What is genetic counseling?
Patients usually are referred to genetic counseling when there is a strong family history of a genetic disease, an ultrasound abnormality found during pregnancy, or abnormal results in blood testing during pregnancy.
A genetic counselors are healthcare professionals with specialized training in medical genetics and counseling. They can offer detailed explanations about specific medical issues, give information about the different tests that are available and needed to confirm the genetic mechanisms suspected to be underlying the disease symptoms, and determine the risk of recurrence of the disease in the family, which may be important for family planning.
The genetic counselor first will develop a pedigree or a family tree after obtaining as much information as possible about the immediate family members. The information mostly will include known medical history of the immediate family members.
The counselors then will provide information about the available genetic tests that can confirm a diagnosis of the disease. They also will share information intended to help family members, especially parents, make decisions about future family planning options based on the results of the genetic tests.
Genetic counselors do not provide information only, but also offer emotional support to individuals and families during what can be a challenging and confusing time.

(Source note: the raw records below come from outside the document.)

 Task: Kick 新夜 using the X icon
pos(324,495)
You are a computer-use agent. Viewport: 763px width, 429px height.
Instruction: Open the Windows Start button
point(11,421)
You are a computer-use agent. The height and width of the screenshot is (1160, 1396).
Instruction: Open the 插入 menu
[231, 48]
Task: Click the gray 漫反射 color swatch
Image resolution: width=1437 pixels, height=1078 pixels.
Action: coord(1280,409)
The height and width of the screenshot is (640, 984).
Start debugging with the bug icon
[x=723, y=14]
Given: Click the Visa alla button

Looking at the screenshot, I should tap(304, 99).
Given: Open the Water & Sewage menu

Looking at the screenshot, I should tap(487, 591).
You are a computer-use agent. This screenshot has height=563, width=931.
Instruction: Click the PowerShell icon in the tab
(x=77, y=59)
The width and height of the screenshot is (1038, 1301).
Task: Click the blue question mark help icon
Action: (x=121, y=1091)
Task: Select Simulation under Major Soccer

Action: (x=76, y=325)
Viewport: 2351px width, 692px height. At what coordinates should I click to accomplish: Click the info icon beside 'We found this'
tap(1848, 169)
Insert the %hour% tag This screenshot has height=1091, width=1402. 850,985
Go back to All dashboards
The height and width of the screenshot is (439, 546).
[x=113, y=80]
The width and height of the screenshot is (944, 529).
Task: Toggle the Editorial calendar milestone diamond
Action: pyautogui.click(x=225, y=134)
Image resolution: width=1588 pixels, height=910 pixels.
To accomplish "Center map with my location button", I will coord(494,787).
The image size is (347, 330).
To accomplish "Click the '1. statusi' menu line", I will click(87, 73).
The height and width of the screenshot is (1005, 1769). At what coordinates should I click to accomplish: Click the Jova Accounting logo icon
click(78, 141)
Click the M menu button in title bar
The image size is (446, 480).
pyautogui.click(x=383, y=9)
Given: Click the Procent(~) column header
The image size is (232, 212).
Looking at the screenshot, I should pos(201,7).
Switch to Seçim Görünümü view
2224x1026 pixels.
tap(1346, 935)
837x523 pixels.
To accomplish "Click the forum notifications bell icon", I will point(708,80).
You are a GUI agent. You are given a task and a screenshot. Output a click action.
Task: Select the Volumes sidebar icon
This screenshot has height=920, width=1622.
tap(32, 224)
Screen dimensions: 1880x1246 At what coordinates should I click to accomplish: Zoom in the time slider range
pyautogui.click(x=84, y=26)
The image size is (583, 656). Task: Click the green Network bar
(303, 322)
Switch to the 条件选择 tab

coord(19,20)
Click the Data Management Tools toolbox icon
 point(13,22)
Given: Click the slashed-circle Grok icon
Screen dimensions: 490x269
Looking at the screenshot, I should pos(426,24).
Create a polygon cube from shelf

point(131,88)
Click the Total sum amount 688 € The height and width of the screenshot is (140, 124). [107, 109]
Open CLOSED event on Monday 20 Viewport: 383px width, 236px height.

Genetic counseling and Angelman syndrome
There are multiple genetic mechanisms by which the UBE3A gene may lose its function and cause Angelman syndrome. Depending on the mechanism, the risk of recurrence may be negligible or as high as 50%. The symptoms and treatments also can vary based on the type of genetic mechanism causing the disease.
There are several genetic tests that can help determine the exact mechanism that is causing Angelman syndrome in any particular individual. The counselor can analyze the data from the genetic tests and the family history, and provide the family with information regarding how the disease may progress and the available treatment strategies that can be used to lessen the disease symptoms.